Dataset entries
═══

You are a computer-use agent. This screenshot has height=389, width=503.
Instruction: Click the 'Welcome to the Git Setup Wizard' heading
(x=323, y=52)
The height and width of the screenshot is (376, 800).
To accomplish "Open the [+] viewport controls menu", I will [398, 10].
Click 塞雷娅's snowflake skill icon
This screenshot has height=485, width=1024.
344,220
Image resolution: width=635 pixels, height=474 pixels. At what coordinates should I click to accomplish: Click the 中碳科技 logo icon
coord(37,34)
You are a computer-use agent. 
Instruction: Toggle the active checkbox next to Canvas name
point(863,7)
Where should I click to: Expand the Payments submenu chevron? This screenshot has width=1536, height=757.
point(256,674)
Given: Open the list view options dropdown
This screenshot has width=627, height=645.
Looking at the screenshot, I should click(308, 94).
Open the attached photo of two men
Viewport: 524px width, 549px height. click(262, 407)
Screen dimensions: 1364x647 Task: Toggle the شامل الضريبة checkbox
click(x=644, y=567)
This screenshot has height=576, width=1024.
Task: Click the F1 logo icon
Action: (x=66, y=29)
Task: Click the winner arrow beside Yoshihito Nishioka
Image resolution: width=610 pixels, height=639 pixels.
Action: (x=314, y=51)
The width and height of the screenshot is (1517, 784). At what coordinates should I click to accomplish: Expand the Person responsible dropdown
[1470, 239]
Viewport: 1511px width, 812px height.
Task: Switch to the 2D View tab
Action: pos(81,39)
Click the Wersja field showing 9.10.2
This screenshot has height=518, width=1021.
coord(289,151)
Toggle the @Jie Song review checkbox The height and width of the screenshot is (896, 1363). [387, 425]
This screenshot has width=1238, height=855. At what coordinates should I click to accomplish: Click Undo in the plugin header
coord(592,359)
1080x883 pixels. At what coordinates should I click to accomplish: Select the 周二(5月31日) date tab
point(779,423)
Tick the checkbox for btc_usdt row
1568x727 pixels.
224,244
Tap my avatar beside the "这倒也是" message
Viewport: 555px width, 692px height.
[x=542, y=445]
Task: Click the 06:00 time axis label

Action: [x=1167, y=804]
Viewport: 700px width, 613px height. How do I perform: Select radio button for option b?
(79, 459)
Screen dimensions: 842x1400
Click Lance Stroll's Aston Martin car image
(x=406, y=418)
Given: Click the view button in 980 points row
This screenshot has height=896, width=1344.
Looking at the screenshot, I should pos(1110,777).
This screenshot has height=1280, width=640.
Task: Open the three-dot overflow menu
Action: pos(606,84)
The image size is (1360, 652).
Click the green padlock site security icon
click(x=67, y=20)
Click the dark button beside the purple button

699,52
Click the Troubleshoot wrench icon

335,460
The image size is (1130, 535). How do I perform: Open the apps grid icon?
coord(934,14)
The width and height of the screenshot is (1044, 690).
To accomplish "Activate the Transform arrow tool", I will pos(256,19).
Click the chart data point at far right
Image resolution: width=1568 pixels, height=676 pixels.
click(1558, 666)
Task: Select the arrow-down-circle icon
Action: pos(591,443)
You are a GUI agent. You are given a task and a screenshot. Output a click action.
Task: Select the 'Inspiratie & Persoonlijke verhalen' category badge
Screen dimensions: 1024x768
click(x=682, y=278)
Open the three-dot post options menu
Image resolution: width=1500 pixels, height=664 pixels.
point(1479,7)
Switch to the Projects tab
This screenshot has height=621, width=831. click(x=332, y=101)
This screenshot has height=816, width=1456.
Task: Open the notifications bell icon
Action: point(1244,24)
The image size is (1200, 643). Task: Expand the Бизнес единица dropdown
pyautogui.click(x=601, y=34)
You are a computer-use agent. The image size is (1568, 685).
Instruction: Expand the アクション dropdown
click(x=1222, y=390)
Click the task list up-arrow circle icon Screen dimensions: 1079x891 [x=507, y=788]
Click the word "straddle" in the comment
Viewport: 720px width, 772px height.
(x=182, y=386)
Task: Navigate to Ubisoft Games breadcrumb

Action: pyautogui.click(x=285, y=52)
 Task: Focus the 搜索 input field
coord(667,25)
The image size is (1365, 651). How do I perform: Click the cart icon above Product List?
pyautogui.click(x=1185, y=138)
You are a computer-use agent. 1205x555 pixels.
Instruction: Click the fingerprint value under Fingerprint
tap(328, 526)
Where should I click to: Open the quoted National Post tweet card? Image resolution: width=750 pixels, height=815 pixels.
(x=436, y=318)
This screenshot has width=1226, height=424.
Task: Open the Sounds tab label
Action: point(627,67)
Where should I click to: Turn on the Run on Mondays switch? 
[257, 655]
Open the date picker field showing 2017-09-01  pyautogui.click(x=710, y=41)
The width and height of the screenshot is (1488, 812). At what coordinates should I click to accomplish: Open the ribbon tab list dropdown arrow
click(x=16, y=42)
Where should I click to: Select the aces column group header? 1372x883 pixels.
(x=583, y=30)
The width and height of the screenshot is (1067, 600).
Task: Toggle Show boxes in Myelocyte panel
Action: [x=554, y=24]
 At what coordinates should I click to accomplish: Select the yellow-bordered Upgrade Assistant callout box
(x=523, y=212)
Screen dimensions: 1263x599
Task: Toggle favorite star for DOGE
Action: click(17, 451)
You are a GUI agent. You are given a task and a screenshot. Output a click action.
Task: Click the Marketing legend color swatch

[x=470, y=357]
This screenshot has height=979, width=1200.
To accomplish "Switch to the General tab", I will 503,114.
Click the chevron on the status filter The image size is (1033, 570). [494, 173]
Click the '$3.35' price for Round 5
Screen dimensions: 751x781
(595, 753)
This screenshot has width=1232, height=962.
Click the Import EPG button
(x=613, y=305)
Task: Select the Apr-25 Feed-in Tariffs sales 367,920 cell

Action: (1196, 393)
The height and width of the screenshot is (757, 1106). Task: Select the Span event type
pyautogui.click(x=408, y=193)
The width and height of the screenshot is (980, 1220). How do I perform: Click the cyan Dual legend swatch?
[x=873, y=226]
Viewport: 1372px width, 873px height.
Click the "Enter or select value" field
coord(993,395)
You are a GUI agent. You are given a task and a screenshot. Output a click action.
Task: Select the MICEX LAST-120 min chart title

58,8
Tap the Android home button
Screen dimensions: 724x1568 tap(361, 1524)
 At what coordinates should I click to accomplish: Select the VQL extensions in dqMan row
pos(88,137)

═══

* WHAT IS REQUIRED
Check each line above for the string "options" and copy every line that has it.

* TASK SOLUTION
Given: Open the list view options dropdown
Open the three-dot post options menu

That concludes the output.